**EXERCISE BRIEF**: Copy every line below that contains the word "Create", leaving out all other lines.
[START OF LISTED RECORDS]
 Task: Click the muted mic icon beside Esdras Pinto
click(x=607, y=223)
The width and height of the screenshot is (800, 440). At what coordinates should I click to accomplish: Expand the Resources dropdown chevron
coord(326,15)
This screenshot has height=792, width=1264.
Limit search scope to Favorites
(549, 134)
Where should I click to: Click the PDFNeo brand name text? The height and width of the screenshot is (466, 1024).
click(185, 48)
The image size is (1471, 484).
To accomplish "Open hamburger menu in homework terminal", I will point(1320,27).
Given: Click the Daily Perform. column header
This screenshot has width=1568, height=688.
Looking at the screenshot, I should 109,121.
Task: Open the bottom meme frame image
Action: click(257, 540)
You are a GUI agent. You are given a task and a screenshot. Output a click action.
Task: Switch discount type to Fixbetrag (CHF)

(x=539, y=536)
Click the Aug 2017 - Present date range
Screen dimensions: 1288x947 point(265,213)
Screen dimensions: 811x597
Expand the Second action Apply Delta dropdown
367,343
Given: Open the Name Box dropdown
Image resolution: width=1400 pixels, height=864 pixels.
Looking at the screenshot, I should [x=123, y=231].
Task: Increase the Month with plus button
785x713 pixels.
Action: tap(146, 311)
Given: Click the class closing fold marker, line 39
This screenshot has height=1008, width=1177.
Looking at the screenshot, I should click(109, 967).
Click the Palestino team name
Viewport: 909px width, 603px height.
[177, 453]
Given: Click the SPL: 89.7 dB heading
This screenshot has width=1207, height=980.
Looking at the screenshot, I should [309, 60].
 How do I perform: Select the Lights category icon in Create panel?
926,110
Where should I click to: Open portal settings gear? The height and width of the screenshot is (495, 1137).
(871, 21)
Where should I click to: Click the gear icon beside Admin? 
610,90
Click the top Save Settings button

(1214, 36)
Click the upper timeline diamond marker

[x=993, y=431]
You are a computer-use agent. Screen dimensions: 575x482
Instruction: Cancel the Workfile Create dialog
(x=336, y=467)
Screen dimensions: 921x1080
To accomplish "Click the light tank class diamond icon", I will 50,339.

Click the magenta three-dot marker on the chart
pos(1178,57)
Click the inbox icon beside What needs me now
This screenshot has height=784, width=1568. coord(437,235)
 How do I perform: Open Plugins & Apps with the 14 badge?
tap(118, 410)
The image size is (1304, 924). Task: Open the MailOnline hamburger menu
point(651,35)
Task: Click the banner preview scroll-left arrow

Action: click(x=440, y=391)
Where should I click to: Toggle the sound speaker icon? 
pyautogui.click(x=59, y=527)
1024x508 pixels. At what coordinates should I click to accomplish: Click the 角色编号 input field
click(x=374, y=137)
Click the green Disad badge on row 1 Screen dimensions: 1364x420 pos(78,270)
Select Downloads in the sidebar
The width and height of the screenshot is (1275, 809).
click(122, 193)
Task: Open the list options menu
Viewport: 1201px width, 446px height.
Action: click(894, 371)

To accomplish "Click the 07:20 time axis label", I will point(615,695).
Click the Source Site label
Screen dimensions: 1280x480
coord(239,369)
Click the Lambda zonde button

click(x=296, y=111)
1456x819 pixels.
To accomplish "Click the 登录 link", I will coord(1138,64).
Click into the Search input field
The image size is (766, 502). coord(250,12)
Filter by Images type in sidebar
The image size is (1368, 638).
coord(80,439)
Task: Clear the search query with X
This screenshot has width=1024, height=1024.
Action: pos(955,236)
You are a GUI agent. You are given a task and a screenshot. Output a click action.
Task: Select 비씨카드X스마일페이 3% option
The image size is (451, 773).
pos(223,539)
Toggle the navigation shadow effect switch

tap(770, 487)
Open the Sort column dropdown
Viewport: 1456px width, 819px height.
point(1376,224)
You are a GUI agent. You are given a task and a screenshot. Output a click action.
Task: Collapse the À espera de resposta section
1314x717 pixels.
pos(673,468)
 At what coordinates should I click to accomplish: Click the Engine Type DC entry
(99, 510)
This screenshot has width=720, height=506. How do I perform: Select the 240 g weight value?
[END OF LISTED RECORDS]
**FINISHED TASK**:
 How do I perform: Select the Lights category icon in Create panel?
Instruction: Cancel the Workfile Create dialog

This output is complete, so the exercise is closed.